:: TASKS TO COMPLETE ::
A – Answer from the Kawasaki disease text:
(i) In which functions were the key genes enriched, according to the GO pathway analysis?
(ii) What characterizes the acute phase of Kawasaki disease?
(iii) Which new influenza virus does the conclusion name?
B – From the Kawasaki disease text, write out the passage starting at "4. Conclusions" and ending at "in the future.".

:: TEXT ::

Furthermore, through the enrichment analysis of GO pathway, it is found that these key genes were enriched in the functions related to cytoplasmic composition, immune response, enzyme activity, and molecular binding. There is a lot of evidence that the innate immune system plays an important role in initiating and mediating host inflammation. The acute phase of Kawasaki disease is characterized by inhibitory T cell deficiency. The obvious activation of T cells, B cells, and monocytes is related to the increase of cytokines secreted by these immune effector cells. This immune activation promotes the injury of vascular endothelial cells in Kawasaki disease. The light and electron microscopic studies on the antigens in the ciliated bronchial epithelium of acute KD by Rowley and Shulman showed that the KD-associated antigens were located in the cytoplasmic inclusions consistent with the aggregation of viral proteins and associated nucleic acids [46].

4. Conclusions

To sum up, we analyzed the gene expression profiles of KD samples and identified the blood gene signature of KD. The functional analysis of these KD signature genes suggested that the correlation between KD and pathogen infection, especially the new influenza virus H1N1, should attract more attention. In addition, the potential mechanism of KD mediated by virus infection is also worthy of further study, which may provide scientific basis and new insights for the pathogenesis of KD. Our study also provides a direction for the study of etiology of KD in the future.

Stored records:
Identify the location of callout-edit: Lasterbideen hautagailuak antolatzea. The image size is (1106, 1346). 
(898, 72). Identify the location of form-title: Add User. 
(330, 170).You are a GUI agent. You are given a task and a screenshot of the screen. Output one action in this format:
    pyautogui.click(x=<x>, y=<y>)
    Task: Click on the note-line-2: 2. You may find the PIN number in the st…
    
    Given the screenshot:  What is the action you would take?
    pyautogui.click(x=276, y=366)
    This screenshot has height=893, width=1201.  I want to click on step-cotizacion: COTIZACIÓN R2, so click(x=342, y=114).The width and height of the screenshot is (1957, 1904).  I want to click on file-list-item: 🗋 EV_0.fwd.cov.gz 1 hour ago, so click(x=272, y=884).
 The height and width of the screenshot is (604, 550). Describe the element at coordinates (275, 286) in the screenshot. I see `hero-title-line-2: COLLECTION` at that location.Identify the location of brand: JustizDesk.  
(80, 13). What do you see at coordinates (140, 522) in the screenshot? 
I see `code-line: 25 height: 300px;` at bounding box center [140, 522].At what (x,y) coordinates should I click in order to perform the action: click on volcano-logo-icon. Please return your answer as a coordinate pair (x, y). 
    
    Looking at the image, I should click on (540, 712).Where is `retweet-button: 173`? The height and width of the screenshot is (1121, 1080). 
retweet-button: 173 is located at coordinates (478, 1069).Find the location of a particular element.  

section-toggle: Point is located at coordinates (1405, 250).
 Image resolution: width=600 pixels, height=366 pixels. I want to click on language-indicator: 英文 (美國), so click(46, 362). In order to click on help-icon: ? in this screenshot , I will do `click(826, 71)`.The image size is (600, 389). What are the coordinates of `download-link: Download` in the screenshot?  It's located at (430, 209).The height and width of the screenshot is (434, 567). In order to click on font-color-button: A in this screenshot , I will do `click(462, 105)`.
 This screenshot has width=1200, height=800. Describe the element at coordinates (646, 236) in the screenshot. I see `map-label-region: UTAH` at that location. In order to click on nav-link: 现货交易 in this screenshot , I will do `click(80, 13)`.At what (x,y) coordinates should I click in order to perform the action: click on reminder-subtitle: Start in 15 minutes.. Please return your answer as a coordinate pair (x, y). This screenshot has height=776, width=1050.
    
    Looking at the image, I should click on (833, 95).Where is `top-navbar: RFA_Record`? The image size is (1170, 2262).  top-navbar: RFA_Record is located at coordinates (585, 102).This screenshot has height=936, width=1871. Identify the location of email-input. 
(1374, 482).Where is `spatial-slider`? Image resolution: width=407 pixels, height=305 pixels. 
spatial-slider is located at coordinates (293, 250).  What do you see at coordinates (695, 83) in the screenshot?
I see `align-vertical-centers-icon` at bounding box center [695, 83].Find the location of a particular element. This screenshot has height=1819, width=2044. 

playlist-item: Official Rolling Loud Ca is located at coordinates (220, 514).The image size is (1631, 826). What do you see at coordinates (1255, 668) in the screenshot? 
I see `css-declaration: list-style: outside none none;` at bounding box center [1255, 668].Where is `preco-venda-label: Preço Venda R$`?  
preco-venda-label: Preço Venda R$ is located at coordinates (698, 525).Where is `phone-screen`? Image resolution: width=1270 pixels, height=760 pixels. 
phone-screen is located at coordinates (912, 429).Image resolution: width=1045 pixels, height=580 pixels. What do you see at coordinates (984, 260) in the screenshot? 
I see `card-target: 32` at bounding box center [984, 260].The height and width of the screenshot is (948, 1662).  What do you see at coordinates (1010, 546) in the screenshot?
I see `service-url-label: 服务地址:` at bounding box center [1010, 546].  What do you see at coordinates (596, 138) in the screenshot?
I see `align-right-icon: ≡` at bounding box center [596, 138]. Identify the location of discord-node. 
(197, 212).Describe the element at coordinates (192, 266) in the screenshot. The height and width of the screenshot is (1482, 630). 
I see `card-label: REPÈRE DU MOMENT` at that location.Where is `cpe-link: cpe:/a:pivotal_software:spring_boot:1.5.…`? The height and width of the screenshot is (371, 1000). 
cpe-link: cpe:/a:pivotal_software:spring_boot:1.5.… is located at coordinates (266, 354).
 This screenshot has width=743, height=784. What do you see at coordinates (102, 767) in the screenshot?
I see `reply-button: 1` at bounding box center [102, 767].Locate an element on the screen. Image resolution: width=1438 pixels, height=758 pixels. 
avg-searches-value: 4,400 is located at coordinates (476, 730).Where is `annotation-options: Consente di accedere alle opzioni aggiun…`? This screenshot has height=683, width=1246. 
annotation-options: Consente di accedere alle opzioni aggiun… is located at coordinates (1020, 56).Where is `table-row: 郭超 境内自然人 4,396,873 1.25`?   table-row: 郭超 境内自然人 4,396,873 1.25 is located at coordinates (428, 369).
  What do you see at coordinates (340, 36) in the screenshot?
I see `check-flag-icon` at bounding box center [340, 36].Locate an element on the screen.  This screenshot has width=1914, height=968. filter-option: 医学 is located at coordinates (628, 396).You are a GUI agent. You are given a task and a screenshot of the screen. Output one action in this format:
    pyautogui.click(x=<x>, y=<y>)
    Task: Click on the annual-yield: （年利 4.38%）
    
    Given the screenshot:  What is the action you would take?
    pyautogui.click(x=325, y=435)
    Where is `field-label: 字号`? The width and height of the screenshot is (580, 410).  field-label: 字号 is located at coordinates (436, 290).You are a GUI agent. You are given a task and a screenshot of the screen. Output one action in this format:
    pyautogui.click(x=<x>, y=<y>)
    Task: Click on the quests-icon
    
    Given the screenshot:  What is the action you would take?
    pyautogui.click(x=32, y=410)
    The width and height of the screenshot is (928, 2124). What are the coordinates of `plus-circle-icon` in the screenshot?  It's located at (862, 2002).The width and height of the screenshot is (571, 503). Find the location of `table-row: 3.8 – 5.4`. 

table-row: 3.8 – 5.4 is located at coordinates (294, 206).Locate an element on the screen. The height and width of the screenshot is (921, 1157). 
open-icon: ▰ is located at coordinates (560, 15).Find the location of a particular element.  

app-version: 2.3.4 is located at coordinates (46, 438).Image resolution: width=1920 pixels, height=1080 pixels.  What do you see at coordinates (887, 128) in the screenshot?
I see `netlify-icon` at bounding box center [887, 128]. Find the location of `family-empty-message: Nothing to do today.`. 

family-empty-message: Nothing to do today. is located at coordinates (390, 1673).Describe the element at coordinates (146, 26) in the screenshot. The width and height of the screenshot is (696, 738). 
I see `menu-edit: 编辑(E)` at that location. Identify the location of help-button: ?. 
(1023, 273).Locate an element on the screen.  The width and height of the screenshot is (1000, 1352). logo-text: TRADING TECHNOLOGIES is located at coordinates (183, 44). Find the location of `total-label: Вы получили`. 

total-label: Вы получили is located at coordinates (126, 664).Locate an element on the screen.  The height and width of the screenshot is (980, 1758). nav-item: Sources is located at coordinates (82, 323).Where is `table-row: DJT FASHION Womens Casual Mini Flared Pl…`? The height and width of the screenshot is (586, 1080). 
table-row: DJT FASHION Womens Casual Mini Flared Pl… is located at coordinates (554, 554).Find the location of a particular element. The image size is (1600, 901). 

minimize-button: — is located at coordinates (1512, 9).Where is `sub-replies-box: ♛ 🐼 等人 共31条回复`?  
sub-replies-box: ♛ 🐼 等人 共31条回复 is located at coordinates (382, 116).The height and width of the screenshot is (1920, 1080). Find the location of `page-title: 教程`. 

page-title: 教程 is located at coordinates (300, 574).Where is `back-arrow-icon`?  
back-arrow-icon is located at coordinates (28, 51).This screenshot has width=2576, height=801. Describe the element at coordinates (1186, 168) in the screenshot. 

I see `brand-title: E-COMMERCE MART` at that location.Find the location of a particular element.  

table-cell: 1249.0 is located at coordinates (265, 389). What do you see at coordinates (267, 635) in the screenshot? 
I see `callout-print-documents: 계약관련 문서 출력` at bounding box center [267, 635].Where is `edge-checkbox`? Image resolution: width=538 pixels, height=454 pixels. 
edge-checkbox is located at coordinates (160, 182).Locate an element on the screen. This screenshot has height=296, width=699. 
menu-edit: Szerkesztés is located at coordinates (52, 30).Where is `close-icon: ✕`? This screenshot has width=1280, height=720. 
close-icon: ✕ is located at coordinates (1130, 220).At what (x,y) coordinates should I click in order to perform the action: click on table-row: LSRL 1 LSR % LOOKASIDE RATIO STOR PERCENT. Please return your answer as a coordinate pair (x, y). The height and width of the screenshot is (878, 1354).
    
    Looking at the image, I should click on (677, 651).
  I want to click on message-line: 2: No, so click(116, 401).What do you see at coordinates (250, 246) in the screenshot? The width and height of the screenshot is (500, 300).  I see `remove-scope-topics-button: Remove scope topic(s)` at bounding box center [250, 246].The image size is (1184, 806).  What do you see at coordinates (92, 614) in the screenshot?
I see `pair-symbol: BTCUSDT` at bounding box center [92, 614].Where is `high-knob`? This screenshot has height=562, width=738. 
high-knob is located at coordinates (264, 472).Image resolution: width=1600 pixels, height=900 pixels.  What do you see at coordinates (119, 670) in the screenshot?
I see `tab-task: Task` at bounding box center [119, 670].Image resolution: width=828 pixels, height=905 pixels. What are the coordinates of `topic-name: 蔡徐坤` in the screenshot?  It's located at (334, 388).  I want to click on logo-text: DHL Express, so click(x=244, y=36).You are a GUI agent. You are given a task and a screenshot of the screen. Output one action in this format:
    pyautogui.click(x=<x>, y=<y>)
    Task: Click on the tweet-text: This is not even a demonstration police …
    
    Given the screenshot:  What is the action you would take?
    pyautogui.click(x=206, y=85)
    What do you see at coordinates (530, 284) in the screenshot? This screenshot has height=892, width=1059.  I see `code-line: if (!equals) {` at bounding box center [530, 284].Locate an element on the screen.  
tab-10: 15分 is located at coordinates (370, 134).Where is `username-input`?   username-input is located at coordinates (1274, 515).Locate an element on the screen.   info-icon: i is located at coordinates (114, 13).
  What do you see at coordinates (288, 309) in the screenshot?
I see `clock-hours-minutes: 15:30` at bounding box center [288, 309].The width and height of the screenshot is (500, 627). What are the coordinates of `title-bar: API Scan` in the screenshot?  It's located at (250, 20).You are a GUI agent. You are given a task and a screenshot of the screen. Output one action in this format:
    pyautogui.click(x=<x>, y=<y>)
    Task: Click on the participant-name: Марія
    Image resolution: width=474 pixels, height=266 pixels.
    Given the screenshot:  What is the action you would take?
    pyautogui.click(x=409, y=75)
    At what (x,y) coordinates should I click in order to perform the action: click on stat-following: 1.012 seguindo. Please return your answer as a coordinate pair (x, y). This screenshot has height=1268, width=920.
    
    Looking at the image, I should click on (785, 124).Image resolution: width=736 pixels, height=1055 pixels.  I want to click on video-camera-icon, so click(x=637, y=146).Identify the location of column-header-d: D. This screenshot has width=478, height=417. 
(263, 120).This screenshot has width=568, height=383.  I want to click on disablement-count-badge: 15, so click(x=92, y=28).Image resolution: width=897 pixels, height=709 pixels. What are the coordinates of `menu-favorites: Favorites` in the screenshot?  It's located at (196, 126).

:: RESPONSES BY ITEM NUMBER ::
A –
(i) Cytoplasmic composition, immune response, enzyme activity, and molecular binding
(ii) Inhibitory T cell deficiency
(iii) H1N1

B –
4. Conclusions

To sum up, we analyzed the gene expression profiles of KD samples and identified the blood gene signature of KD. The functional analysis of these KD signature genes suggested that the correlation between KD and pathogen infection, especially the new influenza virus H1N1, should attract more attention. In addition, the potential mechanism of KD mediated by virus infection is also worthy of further study, which may provide scientific basis and new insights for the pathogenesis of KD. Our study also provides a direction for the study of etiology of KD in the future.